Standard Methods Rid Hospital Rooms of Coronavirus

MONDAY, March 9, 2020 (HealthDay News) — Wash your hands. Don’t touch your face. Don’t grab that door handle. Put the toilet seat lid down before you flush.

COVID-19 has prompted a mountain of advice about how to protect yourself against coronavirus infection, and now a trio of studies of infected patients offer very encouraging news on what works.

The bad news first — people infected with the new coronavirus appear to shed it everywhere.

The virus was found all over the hospital rooms of three COVID-19 patients in Singapore, a report published online March 4 in the Journal of the American Medical Association showed.

The virus was found on a host of surfaces, including bed rails, door handles, chairs, light switches, windows, sinks, stethoscopes, air fans and toilets, according to a team led by Sean Wei Xiang Ong, of the National Center for Infectious Diseases, in Singapore.

The good news? All of those surfaces wound up virus-free following routine cleaning with a widely used chlorinated sanitizer, suggesting that coronavirus is no more hearty than the flu or noroviruses, said Dr. Greg Poland, director of the Mayo Clinic’s Vaccine Research Group, in Rochester, Minn.

“What this study suggests is what we know from other studies and from common sense,” Poland said. “Where those surfaces have been cleaned, they’re safe. Where they haven’t been cleaned, they’re not safe.”

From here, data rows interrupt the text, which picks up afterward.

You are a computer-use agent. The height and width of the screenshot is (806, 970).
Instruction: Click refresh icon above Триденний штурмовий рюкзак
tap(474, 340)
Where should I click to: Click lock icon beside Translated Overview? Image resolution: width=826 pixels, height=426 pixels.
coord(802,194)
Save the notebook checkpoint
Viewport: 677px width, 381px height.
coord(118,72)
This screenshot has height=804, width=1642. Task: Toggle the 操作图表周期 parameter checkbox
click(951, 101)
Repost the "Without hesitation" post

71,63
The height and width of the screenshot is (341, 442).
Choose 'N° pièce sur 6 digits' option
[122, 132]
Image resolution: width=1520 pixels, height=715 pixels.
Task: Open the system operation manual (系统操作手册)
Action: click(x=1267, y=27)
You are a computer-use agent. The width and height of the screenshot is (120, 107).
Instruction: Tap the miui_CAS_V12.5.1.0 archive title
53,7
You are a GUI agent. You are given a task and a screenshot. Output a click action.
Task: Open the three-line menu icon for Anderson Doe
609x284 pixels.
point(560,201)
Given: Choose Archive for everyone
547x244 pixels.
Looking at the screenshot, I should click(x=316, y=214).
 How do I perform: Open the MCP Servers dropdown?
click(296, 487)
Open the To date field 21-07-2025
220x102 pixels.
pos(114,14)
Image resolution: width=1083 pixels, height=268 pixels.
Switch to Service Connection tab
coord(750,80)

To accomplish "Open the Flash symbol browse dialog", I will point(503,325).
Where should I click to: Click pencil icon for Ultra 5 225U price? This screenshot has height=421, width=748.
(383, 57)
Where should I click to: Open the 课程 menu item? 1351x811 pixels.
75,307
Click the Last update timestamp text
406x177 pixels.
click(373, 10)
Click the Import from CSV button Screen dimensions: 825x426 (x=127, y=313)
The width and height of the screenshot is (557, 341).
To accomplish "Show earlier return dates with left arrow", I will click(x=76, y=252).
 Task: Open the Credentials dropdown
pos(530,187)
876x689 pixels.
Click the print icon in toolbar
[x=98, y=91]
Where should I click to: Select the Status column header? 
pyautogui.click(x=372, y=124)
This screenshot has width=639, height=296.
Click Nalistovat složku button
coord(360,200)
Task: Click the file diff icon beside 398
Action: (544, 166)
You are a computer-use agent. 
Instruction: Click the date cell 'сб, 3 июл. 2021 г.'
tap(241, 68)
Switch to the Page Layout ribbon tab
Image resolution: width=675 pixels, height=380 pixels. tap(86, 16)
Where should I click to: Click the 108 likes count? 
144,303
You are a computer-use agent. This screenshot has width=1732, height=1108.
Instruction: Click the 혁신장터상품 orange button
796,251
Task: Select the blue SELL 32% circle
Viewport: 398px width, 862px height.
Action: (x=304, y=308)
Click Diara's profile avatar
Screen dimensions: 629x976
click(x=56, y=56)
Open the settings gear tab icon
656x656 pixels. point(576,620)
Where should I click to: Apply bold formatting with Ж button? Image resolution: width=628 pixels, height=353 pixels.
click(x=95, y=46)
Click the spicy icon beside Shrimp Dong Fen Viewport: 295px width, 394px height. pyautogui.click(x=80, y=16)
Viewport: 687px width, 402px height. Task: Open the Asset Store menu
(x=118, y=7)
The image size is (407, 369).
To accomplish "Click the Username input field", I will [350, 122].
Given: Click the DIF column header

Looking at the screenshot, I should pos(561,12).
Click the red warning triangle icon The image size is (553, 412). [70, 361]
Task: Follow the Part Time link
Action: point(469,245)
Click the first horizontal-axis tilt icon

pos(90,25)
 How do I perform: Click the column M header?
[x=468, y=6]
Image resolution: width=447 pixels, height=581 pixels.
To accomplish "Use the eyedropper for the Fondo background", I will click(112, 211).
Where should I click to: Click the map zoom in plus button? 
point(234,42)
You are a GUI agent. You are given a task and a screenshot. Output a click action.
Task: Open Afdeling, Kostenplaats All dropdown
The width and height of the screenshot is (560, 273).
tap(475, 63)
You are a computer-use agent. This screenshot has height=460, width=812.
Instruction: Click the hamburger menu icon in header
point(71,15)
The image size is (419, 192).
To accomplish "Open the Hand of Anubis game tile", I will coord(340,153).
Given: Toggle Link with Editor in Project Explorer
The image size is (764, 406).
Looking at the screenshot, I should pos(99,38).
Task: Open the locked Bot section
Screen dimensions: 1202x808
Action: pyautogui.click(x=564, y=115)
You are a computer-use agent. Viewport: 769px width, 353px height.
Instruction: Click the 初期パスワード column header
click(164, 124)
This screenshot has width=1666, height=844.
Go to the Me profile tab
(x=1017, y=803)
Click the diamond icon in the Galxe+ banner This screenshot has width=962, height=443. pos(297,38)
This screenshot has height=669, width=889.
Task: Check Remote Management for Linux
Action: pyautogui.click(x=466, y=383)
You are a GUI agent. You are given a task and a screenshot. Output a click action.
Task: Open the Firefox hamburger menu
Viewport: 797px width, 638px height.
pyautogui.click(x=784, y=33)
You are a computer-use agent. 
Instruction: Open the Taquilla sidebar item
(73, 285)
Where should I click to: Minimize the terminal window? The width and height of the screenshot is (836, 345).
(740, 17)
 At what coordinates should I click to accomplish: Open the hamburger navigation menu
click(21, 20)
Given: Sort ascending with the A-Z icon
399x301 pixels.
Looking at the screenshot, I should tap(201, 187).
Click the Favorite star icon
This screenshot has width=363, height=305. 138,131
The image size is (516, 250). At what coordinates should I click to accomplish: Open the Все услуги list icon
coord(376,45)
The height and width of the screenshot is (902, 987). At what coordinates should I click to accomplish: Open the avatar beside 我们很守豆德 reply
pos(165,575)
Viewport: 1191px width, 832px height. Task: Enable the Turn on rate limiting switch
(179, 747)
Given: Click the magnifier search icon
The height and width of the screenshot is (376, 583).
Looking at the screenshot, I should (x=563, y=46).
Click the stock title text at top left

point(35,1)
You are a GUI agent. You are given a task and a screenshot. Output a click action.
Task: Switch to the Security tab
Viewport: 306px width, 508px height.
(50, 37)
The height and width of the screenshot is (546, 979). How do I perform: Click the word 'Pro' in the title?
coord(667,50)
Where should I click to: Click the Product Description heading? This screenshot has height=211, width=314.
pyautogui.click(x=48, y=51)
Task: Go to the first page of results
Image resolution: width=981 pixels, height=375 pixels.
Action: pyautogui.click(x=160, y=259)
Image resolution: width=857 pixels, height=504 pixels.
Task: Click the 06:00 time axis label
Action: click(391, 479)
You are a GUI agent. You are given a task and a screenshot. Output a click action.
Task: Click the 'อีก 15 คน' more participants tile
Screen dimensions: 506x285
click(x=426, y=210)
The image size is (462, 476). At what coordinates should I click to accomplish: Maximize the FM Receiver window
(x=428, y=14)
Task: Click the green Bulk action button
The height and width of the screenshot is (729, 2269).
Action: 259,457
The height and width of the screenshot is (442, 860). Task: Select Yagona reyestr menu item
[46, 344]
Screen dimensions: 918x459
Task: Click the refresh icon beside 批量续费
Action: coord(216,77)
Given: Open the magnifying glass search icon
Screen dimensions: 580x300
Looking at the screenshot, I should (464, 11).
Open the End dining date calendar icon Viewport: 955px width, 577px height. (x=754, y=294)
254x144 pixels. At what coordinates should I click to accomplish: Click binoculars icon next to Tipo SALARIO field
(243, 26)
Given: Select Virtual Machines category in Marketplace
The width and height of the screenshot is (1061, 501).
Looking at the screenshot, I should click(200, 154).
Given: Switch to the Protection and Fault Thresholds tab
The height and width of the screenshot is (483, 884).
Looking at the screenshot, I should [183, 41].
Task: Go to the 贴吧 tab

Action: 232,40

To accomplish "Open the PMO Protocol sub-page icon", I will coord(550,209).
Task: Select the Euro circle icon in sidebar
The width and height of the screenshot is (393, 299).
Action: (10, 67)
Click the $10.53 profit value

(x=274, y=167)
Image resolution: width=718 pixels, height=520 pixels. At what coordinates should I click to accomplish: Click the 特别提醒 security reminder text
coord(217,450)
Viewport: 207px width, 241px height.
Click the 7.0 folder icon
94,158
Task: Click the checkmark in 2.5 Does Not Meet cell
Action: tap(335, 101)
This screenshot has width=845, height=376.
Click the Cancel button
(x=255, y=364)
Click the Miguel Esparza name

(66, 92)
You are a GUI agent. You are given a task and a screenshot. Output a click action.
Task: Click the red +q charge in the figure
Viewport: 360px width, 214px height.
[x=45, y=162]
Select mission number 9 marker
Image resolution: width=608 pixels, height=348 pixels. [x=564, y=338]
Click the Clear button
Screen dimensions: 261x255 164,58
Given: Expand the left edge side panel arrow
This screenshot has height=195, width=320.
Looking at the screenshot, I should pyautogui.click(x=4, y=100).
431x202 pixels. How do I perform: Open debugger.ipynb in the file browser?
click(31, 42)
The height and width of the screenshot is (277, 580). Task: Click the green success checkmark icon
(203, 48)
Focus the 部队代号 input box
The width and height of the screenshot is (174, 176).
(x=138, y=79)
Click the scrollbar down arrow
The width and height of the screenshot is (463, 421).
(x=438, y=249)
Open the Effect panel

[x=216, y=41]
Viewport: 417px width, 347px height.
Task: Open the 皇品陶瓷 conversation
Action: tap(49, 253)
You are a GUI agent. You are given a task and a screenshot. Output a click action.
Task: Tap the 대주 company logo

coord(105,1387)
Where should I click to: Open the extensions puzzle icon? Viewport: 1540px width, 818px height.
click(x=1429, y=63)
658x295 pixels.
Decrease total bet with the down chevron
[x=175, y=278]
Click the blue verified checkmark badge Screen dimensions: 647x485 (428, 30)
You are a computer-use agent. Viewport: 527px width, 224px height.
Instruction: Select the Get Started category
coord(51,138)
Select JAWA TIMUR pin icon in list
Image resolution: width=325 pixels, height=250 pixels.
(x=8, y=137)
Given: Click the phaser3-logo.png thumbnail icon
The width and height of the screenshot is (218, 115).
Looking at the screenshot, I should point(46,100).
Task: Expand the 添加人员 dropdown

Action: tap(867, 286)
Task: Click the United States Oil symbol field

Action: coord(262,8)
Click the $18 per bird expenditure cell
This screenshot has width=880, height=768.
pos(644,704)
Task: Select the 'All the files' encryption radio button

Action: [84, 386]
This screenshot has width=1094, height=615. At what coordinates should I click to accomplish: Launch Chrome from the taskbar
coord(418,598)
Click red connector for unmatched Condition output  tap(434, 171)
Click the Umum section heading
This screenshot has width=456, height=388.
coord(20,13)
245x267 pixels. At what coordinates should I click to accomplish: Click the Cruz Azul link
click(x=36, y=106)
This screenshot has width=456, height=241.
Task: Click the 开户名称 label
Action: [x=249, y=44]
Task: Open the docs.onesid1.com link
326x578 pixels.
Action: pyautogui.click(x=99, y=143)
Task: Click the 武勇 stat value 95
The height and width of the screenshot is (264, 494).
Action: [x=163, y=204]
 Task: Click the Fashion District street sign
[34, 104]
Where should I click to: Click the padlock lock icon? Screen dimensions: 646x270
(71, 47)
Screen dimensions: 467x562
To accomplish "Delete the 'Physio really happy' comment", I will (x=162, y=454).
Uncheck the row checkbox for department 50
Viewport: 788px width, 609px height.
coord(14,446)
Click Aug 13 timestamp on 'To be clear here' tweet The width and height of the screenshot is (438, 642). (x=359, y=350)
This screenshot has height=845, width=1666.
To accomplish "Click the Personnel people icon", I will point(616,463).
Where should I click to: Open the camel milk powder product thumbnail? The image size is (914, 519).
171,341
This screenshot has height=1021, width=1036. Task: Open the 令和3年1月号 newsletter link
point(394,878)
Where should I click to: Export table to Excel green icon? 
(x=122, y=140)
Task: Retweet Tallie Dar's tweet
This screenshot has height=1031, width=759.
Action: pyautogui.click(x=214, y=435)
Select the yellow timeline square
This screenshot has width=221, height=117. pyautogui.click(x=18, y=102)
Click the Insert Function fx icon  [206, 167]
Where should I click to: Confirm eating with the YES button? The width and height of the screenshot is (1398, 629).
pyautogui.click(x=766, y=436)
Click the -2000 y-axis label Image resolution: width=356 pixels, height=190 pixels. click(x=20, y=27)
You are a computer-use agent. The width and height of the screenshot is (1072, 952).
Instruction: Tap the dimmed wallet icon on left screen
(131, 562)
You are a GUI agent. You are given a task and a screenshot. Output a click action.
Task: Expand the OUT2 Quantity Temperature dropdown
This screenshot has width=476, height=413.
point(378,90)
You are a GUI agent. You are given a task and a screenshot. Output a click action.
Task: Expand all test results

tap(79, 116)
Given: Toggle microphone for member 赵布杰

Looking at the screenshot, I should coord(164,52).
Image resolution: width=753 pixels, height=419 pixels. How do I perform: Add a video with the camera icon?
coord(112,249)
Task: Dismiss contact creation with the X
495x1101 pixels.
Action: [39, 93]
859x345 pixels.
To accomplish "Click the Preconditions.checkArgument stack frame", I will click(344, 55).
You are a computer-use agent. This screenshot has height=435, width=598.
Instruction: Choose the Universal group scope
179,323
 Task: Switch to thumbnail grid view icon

These sorts of precautions appear to limit the ability of COVID-19 to spread between people, two other studies reported.

No health care workers in Hong Kong contracted COVID-19 and no hospital-acquired infections were identified within the first six weeks of the outbreak, even though the health system there tested 1,275 suspected cases and treated 42 confirmed cases, according to a study published March 5 in the journal Infection Control & Hospital Epidemiology.

What works to stem spread

Researchers led by Vincent Cheng, from Queen Mary Hospital in Hong Kong, credited hospital infection-control measures, including hand washing, regular cleaning, and the use of protective gloves and surgical masks.

“Appropriate hospital infection-control measures can prevent health care-associated transmission of the coronavirus,” the study authors wrote.